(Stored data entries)

----

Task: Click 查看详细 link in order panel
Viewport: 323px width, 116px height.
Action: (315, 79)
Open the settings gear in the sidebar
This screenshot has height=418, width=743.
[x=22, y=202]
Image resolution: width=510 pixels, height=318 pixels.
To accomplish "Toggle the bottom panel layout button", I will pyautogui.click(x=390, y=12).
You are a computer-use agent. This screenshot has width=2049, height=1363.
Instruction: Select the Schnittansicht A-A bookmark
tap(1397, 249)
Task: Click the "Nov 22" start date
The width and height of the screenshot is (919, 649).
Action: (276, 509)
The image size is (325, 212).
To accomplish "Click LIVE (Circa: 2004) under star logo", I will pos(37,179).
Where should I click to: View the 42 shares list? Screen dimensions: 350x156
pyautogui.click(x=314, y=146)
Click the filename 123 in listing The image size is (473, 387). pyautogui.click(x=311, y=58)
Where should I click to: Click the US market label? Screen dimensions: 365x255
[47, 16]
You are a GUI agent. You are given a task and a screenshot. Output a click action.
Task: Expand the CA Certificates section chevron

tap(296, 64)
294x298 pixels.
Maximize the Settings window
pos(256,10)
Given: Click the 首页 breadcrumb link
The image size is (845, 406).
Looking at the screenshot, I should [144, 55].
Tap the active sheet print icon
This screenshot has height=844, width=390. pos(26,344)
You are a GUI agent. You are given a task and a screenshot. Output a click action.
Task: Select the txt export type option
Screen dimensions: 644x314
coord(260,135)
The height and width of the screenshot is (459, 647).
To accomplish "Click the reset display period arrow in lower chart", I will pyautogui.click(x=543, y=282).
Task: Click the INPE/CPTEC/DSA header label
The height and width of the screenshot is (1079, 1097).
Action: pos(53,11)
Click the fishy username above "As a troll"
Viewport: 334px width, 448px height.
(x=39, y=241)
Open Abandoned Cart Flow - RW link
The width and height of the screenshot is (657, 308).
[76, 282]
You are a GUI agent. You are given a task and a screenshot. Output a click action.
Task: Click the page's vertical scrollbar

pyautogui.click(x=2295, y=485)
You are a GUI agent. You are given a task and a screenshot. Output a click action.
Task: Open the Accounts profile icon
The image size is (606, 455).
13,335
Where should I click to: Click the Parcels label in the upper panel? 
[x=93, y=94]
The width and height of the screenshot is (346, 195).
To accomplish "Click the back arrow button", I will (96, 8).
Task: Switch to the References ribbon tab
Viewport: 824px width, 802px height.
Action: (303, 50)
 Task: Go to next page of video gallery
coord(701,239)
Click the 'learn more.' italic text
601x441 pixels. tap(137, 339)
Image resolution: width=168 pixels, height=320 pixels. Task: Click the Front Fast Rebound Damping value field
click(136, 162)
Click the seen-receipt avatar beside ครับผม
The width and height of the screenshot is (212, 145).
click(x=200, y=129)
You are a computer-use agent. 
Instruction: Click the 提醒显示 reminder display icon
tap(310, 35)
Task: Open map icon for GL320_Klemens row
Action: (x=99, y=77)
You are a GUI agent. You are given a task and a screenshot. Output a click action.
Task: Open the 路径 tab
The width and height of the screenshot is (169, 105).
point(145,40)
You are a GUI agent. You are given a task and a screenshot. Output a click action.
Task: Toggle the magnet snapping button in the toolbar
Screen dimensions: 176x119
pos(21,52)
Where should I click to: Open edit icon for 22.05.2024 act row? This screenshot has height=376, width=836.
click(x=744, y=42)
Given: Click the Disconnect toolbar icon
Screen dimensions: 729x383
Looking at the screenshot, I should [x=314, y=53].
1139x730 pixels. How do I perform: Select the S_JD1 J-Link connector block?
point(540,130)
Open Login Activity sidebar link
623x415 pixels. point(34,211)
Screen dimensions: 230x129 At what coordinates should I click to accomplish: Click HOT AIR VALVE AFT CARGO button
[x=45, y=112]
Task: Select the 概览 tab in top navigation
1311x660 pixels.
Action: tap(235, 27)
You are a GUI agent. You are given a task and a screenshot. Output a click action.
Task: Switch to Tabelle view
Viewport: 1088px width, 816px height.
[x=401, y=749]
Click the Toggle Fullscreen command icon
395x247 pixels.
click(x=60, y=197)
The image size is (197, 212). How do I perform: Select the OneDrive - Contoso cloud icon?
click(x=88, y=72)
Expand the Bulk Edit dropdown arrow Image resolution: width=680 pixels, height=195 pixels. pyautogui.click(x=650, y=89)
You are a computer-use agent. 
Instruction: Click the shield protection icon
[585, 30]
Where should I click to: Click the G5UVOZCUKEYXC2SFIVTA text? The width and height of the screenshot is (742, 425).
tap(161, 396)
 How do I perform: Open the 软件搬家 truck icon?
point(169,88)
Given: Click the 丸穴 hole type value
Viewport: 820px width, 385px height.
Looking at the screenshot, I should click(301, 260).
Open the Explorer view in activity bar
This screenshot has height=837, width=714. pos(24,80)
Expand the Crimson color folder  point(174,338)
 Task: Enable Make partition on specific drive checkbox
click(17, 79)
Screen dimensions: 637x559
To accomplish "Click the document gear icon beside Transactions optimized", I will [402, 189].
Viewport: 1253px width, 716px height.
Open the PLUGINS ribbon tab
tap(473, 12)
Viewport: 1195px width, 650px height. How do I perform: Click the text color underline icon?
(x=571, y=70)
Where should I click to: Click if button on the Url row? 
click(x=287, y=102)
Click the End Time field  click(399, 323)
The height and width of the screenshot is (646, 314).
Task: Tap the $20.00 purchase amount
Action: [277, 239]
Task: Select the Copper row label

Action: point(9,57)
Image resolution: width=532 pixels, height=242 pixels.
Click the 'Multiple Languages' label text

----

Transcribe the records above exactly.

Task: Click 查看详细 link in order panel
Viewport: 323px width, 116px height.
Action: (315, 79)
Open the settings gear in the sidebar
This screenshot has height=418, width=743.
[x=22, y=202]
Image resolution: width=510 pixels, height=318 pixels.
To accomplish "Toggle the bottom panel layout button", I will pyautogui.click(x=390, y=12).
You are a computer-use agent. This screenshot has width=2049, height=1363.
Instruction: Select the Schnittansicht A-A bookmark
tap(1397, 249)
Task: Click the "Nov 22" start date
The width and height of the screenshot is (919, 649).
Action: (276, 509)
The image size is (325, 212).
To accomplish "Click LIVE (Circa: 2004) under star logo", I will pos(37,179).
Where should I click to: View the 42 shares list? Screen dimensions: 350x156
pyautogui.click(x=314, y=146)
Click the filename 123 in listing The image size is (473, 387). pyautogui.click(x=311, y=58)
Where should I click to: Click the US market label? Screen dimensions: 365x255
[47, 16]
You are a GUI agent. You are given a task and a screenshot. Output a click action.
Task: Expand the CA Certificates section chevron

tap(296, 64)
294x298 pixels.
Maximize the Settings window
pos(256,10)
Given: Click the 首页 breadcrumb link
The image size is (845, 406).
Looking at the screenshot, I should [144, 55].
Tap the active sheet print icon
This screenshot has height=844, width=390. pos(26,344)
You are a GUI agent. You are given a task and a screenshot. Output a click action.
Task: Select the txt export type option
Screen dimensions: 644x314
coord(260,135)
The height and width of the screenshot is (459, 647).
To accomplish "Click the reset display period arrow in lower chart", I will pyautogui.click(x=543, y=282).
Task: Click the INPE/CPTEC/DSA header label
The height and width of the screenshot is (1079, 1097).
Action: pos(53,11)
Click the fishy username above "As a troll"
Viewport: 334px width, 448px height.
(x=39, y=241)
Open Abandoned Cart Flow - RW link
The width and height of the screenshot is (657, 308).
[76, 282]
You are a GUI agent. You are given a task and a screenshot. Output a click action.
Task: Click the page's vertical scrollbar

pyautogui.click(x=2295, y=485)
You are a GUI agent. You are given a task and a screenshot. Output a click action.
Task: Open the Accounts profile icon
The image size is (606, 455).
13,335
Where should I click to: Click the Parcels label in the upper panel? 
[x=93, y=94]
The width and height of the screenshot is (346, 195).
To accomplish "Click the back arrow button", I will (96, 8).
Task: Switch to the References ribbon tab
Viewport: 824px width, 802px height.
Action: (303, 50)
 Task: Go to next page of video gallery
coord(701,239)
Click the 'learn more.' italic text
601x441 pixels. tap(137, 339)
Image resolution: width=168 pixels, height=320 pixels. Task: Click the Front Fast Rebound Damping value field
click(136, 162)
Click the seen-receipt avatar beside ครับผม
The width and height of the screenshot is (212, 145).
click(x=200, y=129)
You are a computer-use agent. 
Instruction: Click the 提醒显示 reminder display icon
tap(310, 35)
Task: Open map icon for GL320_Klemens row
Action: (x=99, y=77)
You are a GUI agent. You are given a task and a screenshot. Output a click action.
Task: Open the 路径 tab
The width and height of the screenshot is (169, 105).
point(145,40)
You are a GUI agent. You are given a task and a screenshot. Output a click action.
Task: Toggle the magnet snapping button in the toolbar
Screen dimensions: 176x119
pos(21,52)
Where should I click to: Open edit icon for 22.05.2024 act row? This screenshot has height=376, width=836.
click(x=744, y=42)
Given: Click the Disconnect toolbar icon
Screen dimensions: 729x383
Looking at the screenshot, I should [x=314, y=53].
1139x730 pixels. How do I perform: Select the S_JD1 J-Link connector block?
point(540,130)
Open Login Activity sidebar link
623x415 pixels. point(34,211)
Screen dimensions: 230x129 At what coordinates should I click to accomplish: Click HOT AIR VALVE AFT CARGO button
[x=45, y=112]
Task: Select the 概览 tab in top navigation
1311x660 pixels.
Action: tap(235, 27)
You are a GUI agent. You are given a task and a screenshot. Output a click action.
Task: Switch to Tabelle view
Viewport: 1088px width, 816px height.
[x=401, y=749]
Click the Toggle Fullscreen command icon
395x247 pixels.
click(x=60, y=197)
The image size is (197, 212). How do I perform: Select the OneDrive - Contoso cloud icon?
click(x=88, y=72)
Expand the Bulk Edit dropdown arrow Image resolution: width=680 pixels, height=195 pixels. pyautogui.click(x=650, y=89)
You are a computer-use agent. 
Instruction: Click the shield protection icon
[585, 30]
Where should I click to: Click the G5UVOZCUKEYXC2SFIVTA text? The width and height of the screenshot is (742, 425).
tap(161, 396)
 How do I perform: Open the 软件搬家 truck icon?
point(169,88)
Given: Click the 丸穴 hole type value
Viewport: 820px width, 385px height.
Looking at the screenshot, I should click(301, 260).
Open the Explorer view in activity bar
This screenshot has height=837, width=714. pos(24,80)
Expand the Crimson color folder  point(174,338)
 Task: Enable Make partition on specific drive checkbox
click(17, 79)
Screen dimensions: 637x559
To accomplish "Click the document gear icon beside Transactions optimized", I will [402, 189].
Viewport: 1253px width, 716px height.
Open the PLUGINS ribbon tab
tap(473, 12)
Viewport: 1195px width, 650px height. How do I perform: Click the text color underline icon?
(x=571, y=70)
Where should I click to: Click if button on the Url row? 
click(x=287, y=102)
Click the End Time field  click(399, 323)
The height and width of the screenshot is (646, 314).
Task: Tap the $20.00 purchase amount
Action: [277, 239]
Task: Select the Copper row label

Action: point(9,57)
Image resolution: width=532 pixels, height=242 pixels.
Click the 'Multiple Languages' label text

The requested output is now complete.